Beloved, never avenge yourselves, but leave it to the wrath of God, for it is written, “Vengeance is mine, I will repay, says the Lord.” To the contrary, “if your enemy is hungry, feed him; if he is thirsty, give him something to drink; for by so doing you will heap burning coals on his head.” Romans 12:19-20
|Stephen stoned to death (image source:|
And as they were stoning Stephen, he called out, “Lord Jesus, receive my spirit.” And falling to his knees he cried out with a loud voice,“Lord, do not hold this sin against them.” And when he had said this, he fell asleep. Acts 7:59-60
“But I say to you, love your enemies and pray for those who persecute you” Matthew 5:44
For years, whenever I was tempted to take revenge against someone for an unfair treatment, I had to remind myself that God will judge rightly in the end. The fact that God will judge everyone according to their deeds was a source of great comfort for me. (Not that I was ever seriously persecuted for my faith...) Either you are covered by the blood of Jesus, or you will face God’s wrath yourself. So I was able to leave vengeance to God, knowing He will most perfectly judge.
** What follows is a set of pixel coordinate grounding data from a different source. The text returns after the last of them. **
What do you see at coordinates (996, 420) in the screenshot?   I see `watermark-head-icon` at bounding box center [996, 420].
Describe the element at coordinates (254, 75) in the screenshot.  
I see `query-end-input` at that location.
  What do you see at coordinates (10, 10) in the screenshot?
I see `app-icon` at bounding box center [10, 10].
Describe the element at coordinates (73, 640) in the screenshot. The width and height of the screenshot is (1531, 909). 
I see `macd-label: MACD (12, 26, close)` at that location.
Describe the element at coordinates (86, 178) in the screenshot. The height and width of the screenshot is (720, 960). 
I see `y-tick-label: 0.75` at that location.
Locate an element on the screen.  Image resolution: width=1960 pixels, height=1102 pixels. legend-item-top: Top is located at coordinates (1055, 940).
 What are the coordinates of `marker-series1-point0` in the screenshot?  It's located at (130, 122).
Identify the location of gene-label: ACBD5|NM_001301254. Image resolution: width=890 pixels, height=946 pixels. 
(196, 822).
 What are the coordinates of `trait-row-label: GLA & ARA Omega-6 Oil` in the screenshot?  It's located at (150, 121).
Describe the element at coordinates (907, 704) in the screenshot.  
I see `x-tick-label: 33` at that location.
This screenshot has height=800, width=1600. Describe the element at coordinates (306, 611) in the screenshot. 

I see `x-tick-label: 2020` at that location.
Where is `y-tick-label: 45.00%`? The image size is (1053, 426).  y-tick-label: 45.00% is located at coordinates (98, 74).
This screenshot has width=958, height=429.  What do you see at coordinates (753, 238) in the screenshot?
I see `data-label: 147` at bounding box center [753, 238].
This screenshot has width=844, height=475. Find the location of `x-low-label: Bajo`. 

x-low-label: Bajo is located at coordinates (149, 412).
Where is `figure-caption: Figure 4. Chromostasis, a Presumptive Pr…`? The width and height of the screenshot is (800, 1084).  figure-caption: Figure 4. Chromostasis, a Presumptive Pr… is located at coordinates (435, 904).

But, while this prevented me from perhaps hating or harming someone, I wonder if this is in fact a Christian response in its fullness. Has not Jesus told us to love our enemies and pray for our persecutors? Ware not the last dying words of Stephen an intercessory prayer for the mob who were throwing rocks at him?
It seems I have been focusing too narrowly on the part in Romans 12:20 that says, “heap burning coals on his head.” May God grant me grace that I may love my enemies, feed them when they are hungry, give them drinks when they are thirsty, offer up intercessory prayers for them, and forgive those who sin against me.